YOUR TASK> Arrange everything from the line containing "Click the green" down to the end of the listing as a JSON list of strings, one string per line, leaving out blank lines.

***** THE RECORDS *****

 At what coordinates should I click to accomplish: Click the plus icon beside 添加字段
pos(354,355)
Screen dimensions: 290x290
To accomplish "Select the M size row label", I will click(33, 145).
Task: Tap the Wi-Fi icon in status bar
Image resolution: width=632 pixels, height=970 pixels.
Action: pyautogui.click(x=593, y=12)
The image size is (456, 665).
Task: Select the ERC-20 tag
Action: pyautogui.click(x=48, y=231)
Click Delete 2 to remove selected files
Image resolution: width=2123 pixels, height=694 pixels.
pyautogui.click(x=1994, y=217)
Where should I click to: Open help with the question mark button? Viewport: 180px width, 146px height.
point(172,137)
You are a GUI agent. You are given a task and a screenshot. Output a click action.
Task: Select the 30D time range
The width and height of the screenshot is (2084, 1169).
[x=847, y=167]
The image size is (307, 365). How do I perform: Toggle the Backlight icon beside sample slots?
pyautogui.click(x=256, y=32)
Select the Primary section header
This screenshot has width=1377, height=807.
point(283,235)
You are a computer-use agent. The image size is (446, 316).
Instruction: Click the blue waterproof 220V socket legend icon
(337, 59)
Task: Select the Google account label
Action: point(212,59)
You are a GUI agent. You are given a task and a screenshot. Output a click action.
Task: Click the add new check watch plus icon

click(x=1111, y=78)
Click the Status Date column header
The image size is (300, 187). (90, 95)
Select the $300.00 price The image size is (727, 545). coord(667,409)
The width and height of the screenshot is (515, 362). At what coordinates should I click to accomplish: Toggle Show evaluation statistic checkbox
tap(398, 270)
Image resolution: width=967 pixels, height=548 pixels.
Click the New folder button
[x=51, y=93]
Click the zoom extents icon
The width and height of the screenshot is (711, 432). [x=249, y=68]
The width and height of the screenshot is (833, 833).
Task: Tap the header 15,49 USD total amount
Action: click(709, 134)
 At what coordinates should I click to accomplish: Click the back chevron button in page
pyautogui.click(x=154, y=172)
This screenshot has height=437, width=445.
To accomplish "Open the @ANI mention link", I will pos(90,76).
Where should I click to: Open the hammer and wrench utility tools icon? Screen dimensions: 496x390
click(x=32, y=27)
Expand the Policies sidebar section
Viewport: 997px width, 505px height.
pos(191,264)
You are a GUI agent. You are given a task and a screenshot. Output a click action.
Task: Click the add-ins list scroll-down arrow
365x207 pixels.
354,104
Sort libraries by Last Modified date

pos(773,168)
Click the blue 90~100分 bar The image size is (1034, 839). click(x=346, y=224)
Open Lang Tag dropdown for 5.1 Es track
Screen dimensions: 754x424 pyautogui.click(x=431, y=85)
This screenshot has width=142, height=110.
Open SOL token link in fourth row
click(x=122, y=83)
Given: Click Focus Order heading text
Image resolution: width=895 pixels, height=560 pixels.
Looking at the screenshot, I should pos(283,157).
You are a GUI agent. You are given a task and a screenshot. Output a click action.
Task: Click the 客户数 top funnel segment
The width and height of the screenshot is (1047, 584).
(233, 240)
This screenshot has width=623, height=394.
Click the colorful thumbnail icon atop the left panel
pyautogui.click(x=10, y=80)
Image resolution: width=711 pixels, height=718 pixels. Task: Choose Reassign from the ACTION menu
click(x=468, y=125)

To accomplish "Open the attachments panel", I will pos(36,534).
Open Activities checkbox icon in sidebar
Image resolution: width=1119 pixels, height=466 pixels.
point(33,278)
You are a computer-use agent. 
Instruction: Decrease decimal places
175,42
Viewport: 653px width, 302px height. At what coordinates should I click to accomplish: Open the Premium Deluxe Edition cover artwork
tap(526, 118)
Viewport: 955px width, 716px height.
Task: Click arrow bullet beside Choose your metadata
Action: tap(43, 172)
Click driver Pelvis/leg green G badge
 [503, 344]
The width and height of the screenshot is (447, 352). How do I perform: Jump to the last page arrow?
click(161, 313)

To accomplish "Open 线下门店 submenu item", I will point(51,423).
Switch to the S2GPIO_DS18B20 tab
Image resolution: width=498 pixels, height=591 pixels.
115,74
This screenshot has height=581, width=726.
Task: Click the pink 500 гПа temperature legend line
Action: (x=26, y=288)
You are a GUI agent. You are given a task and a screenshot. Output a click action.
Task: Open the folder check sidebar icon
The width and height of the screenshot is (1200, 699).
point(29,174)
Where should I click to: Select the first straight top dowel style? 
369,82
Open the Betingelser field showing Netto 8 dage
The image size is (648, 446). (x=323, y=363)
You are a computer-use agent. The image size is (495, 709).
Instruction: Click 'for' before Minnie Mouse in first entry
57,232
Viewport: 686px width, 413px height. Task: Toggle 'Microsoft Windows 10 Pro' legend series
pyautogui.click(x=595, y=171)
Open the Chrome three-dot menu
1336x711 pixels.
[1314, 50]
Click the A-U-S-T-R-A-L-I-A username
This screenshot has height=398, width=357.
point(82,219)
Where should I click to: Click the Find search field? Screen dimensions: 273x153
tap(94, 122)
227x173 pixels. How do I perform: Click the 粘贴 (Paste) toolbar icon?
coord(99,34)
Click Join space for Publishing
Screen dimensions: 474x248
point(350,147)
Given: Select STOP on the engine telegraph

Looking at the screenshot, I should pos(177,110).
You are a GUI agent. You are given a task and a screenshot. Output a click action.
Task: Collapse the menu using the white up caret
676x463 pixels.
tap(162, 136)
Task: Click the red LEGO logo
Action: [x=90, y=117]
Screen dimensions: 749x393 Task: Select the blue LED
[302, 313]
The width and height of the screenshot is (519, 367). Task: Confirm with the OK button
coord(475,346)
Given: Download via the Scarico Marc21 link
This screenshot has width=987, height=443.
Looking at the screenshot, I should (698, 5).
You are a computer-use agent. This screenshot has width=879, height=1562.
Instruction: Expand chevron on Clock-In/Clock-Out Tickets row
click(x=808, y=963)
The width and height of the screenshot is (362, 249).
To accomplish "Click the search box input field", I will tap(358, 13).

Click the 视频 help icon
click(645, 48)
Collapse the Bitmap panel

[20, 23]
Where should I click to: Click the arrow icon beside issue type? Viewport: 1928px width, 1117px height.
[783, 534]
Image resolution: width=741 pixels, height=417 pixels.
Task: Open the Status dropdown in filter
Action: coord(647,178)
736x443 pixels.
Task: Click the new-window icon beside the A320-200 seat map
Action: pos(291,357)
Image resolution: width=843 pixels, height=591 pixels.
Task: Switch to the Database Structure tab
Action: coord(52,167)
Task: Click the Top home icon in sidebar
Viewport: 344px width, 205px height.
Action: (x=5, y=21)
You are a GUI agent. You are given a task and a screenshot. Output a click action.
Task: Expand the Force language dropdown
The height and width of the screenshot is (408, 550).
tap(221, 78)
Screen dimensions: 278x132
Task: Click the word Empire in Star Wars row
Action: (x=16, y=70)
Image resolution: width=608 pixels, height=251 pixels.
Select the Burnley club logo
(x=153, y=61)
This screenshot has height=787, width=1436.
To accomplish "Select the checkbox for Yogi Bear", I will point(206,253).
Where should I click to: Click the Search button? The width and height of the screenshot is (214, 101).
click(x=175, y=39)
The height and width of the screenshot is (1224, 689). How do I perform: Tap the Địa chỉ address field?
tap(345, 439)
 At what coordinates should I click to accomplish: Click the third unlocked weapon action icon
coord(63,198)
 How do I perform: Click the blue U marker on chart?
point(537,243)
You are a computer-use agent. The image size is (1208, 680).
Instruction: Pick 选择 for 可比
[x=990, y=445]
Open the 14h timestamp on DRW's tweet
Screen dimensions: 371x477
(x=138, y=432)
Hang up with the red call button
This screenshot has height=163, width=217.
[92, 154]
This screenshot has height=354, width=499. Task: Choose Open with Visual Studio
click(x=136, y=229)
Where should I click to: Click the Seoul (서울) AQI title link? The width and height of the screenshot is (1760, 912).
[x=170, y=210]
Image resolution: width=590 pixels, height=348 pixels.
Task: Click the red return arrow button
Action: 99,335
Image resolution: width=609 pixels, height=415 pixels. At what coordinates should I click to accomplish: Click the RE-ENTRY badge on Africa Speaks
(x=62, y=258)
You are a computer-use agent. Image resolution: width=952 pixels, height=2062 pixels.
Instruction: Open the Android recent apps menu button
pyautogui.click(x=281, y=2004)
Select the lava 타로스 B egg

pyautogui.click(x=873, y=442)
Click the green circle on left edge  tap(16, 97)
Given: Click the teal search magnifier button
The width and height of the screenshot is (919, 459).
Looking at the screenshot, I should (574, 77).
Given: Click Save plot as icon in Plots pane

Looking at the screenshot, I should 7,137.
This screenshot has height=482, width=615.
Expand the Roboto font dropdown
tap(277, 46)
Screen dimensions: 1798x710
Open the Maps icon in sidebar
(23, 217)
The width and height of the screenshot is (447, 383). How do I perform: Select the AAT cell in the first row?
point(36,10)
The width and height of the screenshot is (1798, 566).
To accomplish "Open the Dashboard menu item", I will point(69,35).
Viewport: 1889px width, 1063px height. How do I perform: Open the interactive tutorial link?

*****

COMPLETE OUTPUT>
[
  "Click the green circle on left edge  tap(16, 97)",
  "Given: Click the teal search magnifier button",
  "The width and height of the screenshot is (919, 459).",
  "Looking at the screenshot, I should (574, 77).",
  "Given: Click Save plot as icon in Plots pane",
  "Looking at the screenshot, I should 7,137.",
  "This screenshot has height=482, width=615.",
  "Expand the Roboto font dropdown",
  "tap(277, 46)",
  "Screen dimensions: 1798x710",
  "Open the Maps icon in sidebar",
  "(23, 217)",
  "The width and height of the screenshot is (447, 383). How do I perform: Select the AAT cell in the first row?",
  "point(36,10)",
  "The width and height of the screenshot is (1798, 566).",
  "To accomplish \"Open the Dashboard menu item\", I will point(69,35).",
  "Viewport: 1889px width, 1063px height. How do I perform: Open the interactive tutorial link?"
]